“Throughout the years before I made this, I kept on telling Sean that I really want to tell a story about women. The way I grew up in Taiwan, there’s a lot of expectations, a lot of limitations that we put on girls. You have to be a certain way, you have to fit in, you cannot stand out. Especially when you’re a young kid growing up, you’re told not to be different, and it really affects you. This is more than left-handedness; it’s a story about how you cannot be yourself.”
Casting a left-handed actor
In 2023, Taiwan still had some of the lowest reported rates for left-handedness in the world, at around 5%. Nearby China was the lowest, at 2.64%. By contrast, nearly 13% of people in the Netherlands were reported to be left-handed, and the world average is 10.6%.
Tsou says that children in Taiwan are still being taught to use their right hand instead of their left, especially by people of older generations. “Before I made this film in Taiwan, a lot of people told me, ‘Oh, your story is so old because the left-handed taboo doesn’t exist anymore’,” she says. “But I told them, ‘Well, it’s my story and I’m going to tell it’. Then when I cast Nina Ye [the young actor who plays I-Jing] in 2022, she was six years old, and her mother told me on the first day that Nina was naturally left-handed but had already been ‘corrected’ by her grandmother, who didn’t like the idea of it. So, when Nina was on set, we had to retrain her to use her left hand for things like drawing and throwing a ball. We constantly needed to check whether she was using the correct hand for a scene or not.”

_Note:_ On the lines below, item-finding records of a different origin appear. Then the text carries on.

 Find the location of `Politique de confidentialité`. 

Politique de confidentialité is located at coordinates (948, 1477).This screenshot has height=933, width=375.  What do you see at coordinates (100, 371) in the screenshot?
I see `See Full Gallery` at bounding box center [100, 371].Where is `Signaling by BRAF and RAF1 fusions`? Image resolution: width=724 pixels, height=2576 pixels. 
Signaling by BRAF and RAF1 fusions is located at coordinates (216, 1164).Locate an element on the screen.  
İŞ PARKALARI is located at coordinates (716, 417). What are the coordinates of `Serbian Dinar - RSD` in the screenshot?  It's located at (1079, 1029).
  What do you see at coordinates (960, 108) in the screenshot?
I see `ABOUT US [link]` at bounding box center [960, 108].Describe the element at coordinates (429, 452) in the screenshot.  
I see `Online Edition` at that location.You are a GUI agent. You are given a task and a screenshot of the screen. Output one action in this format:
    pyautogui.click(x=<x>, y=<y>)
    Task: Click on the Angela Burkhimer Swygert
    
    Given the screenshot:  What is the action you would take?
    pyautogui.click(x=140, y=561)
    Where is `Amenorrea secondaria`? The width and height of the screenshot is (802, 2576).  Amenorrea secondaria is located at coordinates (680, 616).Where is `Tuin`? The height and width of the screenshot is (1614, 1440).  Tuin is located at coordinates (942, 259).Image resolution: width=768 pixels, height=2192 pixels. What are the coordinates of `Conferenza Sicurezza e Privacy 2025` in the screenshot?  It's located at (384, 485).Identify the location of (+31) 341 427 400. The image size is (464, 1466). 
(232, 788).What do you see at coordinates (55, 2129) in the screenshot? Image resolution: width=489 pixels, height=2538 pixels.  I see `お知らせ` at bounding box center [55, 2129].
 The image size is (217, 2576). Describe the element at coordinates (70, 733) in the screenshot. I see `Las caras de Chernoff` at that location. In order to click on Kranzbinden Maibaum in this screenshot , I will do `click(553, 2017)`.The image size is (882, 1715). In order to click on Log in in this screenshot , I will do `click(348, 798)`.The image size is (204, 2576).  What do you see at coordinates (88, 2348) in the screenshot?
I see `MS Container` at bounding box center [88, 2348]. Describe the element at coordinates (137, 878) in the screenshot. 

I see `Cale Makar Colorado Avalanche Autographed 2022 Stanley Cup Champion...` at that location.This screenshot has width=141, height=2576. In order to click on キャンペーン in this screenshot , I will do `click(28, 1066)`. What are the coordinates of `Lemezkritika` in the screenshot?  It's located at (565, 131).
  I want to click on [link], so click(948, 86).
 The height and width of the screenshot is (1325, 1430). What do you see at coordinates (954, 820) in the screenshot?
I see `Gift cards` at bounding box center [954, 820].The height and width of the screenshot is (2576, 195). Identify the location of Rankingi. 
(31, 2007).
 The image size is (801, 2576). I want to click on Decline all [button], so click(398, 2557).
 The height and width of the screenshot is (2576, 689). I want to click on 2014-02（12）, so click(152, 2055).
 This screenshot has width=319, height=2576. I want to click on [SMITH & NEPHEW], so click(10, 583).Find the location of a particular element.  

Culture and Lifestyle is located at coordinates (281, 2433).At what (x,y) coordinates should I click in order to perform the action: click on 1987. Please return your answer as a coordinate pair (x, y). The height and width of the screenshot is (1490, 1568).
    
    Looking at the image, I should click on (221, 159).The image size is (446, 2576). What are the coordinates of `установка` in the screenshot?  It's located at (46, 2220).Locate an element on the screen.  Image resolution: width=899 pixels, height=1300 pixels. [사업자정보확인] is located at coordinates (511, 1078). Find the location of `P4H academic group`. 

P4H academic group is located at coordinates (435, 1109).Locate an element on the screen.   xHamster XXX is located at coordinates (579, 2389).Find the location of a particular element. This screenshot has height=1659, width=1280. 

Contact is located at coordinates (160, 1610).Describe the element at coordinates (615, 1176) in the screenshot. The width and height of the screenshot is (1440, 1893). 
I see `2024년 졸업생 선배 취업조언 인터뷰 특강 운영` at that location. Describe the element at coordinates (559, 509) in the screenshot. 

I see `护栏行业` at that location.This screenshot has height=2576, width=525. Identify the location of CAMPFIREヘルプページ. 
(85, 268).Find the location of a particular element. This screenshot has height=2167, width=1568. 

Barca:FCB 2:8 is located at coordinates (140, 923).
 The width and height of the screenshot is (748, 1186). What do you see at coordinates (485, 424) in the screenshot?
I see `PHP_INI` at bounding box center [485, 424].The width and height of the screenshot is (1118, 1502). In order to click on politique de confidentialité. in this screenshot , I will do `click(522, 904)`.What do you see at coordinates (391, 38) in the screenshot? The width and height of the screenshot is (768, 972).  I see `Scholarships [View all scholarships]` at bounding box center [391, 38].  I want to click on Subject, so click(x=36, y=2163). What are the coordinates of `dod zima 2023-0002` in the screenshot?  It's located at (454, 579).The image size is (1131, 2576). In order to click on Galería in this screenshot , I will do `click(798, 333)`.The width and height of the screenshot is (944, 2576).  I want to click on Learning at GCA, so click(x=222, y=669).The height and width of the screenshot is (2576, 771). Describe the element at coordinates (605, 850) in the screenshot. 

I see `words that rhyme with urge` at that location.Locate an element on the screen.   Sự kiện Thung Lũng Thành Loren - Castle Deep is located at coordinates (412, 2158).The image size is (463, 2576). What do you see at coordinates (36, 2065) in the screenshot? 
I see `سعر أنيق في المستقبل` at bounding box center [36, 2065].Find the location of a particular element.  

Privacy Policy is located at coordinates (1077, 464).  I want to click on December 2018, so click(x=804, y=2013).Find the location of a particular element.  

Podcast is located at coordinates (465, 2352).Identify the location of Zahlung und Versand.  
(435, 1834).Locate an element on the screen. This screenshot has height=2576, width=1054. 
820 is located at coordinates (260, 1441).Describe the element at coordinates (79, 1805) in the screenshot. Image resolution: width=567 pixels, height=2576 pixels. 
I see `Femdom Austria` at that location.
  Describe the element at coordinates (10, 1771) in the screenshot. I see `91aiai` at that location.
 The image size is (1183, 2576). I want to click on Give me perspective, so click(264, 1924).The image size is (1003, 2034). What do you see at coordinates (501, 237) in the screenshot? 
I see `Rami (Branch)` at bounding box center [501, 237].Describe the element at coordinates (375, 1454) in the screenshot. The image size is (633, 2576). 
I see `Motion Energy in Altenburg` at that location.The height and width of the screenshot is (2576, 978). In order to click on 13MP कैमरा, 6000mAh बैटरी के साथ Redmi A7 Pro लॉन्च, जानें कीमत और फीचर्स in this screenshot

Getty ImagesThe idea of the left being somehow “wrong” is still present in Chinese and Taiwanese culture. According to a 2013 study on the topic by Howard Kushner, Emeritus professor of Science and Study at Emory University in the US, the Mandarin character for “left” can be translated as “weird”, “different”, “incorrect”, “contrary”, or “opposite”. Many Asian (and African) cultures traditionally use the right hand to eat, and only use the left hand when something is dirty. Kushner points out that the Mandarin character for “right” means “to eat with the right hand”.